The term, “trifascicular” block — implies impaired conduction in all 3 of the major conduction fascicles: i) the right bundle branch; ii) the left anterior hemifascicle; andiii) the left posterior hemifascicle.

  • That said — the term, “trifascicular block” is no longer recommended (Surawicz et al, Circulation — AHA/ACCF/HRS Recs, 2009). This is because of “the great variation in anatomy and pathology producing this pattern” — as well as the fact that one will usually not be able to make a definitive diagnosis of trifascicular block from the surface ECG. We simply can not tell IF PR interval prolongation or Mobitz I in a patient with bifascicular block (as occurs in today's case) is due to AV nodal disease or disease in the remaining conducting fascicle.
  • Rarely, one may be able to diagnose involvement in all 3 conduction fascicles — if for example, there is RBBB and LAHB that alternates with LPHB. But even in this circumstance — Current recommendations favor clarity in description by avoiding the term “trifascicular block”, and instead noting each of the conduction defects that are present (ie, in Figure-4  there is Mobitz I, 2nd-degree AV block + RBBB + LAHB).

  • Final Thought: What then to do for today's patient with Mobitz I + RBBB + LAHB? As per Dr. Smith — as long as this patient has been asymptomatic (ie, no syncope or presyncope) — outpatient management with referral to cardiology seems appropriate. Along the way — I'd order a 24-hour Holter monitor for the reasons I specified earlier (ie, to ensure no episodes of transient complete AV block — and no prolonged pauses or other ECG findings suggestive of SSS).

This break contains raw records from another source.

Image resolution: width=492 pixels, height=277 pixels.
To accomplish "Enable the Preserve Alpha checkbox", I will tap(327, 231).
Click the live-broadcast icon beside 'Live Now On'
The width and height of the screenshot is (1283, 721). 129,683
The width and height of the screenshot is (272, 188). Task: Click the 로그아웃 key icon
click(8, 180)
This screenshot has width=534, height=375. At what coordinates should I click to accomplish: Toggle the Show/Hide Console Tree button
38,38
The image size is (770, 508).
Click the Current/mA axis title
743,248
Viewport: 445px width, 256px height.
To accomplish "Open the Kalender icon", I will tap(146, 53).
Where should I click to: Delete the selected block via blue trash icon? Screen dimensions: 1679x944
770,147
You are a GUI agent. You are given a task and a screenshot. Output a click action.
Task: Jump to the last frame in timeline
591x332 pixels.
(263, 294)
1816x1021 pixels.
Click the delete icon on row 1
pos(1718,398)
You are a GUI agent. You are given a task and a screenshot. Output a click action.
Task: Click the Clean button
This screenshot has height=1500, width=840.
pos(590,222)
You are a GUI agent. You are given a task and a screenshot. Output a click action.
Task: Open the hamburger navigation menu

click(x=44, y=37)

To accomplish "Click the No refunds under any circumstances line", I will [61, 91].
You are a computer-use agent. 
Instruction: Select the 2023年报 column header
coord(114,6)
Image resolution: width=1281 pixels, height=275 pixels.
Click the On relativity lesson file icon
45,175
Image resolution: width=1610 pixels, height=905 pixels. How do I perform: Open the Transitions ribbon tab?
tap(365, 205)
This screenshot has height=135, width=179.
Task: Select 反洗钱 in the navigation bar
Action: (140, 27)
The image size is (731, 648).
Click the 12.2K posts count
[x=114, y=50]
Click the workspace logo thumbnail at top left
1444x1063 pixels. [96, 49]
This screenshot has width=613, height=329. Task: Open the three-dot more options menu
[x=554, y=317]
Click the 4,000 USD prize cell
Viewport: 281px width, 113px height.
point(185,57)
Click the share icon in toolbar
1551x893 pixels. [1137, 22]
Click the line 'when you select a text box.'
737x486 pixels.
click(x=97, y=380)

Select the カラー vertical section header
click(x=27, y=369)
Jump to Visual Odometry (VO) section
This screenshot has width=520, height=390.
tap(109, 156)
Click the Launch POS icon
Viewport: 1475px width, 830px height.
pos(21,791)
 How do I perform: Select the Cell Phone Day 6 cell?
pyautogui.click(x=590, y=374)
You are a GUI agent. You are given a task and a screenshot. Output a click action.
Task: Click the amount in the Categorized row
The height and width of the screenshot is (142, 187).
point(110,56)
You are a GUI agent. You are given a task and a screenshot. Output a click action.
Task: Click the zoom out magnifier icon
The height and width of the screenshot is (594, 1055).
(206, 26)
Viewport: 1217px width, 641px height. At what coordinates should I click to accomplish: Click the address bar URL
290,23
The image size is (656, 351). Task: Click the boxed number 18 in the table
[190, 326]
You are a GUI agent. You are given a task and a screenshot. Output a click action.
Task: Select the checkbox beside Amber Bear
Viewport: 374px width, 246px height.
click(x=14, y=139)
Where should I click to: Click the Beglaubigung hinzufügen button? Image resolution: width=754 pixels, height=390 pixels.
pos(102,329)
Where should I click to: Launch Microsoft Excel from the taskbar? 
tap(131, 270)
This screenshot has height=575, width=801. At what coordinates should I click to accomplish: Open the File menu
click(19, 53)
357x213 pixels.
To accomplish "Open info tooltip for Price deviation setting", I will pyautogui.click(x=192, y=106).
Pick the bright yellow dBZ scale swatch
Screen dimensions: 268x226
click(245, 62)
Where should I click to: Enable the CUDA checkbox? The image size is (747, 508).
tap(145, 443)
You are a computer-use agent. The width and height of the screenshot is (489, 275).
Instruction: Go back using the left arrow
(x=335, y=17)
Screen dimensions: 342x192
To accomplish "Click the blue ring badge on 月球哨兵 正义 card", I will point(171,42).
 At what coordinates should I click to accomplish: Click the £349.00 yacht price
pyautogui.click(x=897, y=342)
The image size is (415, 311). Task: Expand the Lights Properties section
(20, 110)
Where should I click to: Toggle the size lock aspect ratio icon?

Dr. Smith added 5 tracings to the end of today's case. Each tracing shows a variation of AV Wenckebach block ( = Mobitz Type I 2nd-degree AV block) that was not detected by the interpreting physicians. The message is clear:

  • "Birds of a feather flock together". This English proverb has served me well in the field of arrhythmias. By this I mean — that when I encounter a part of a complex ECG that I do not understand — if everything else on the tracing points to a certain phenomenon — then the chances are high that the part of the tracing that I don't understand is also a manifestation of that phenomenon.
  • In today's case — there are multiple variations of AV Wenckebach. As a result — the chances are excellent that additional initially unclear rhythms will also turn out to be some form of Wenckebach.

  • Classic AV Wenckebach is EASY to recognize. The PR interval progressively increases until a beat is dropped — and then the cycle begins again with shortening of the PR interval after the brief pause.
  • That said — there are multiple potential variations of AV Wenckebach, including phenomena such as junctional escape beats, PACs that reset the cycle, echo beats, dual AV nodal pathways (each with it's own AV conduction properties) — and others. Suspecting that some form of AV Wenckebach is present — aided by awareness of these potential variations on the Wenckebach "theme" plus a set of calipers (to quickly confirm PR interval duration) — will usually be all that is needed to confirm the diagnosis.

  • Failure by multiple providers to consider the "Birds of a feather" truism in today's case — is what led to overlooking the diagnosis of AV Wenckebach on multiple occasions.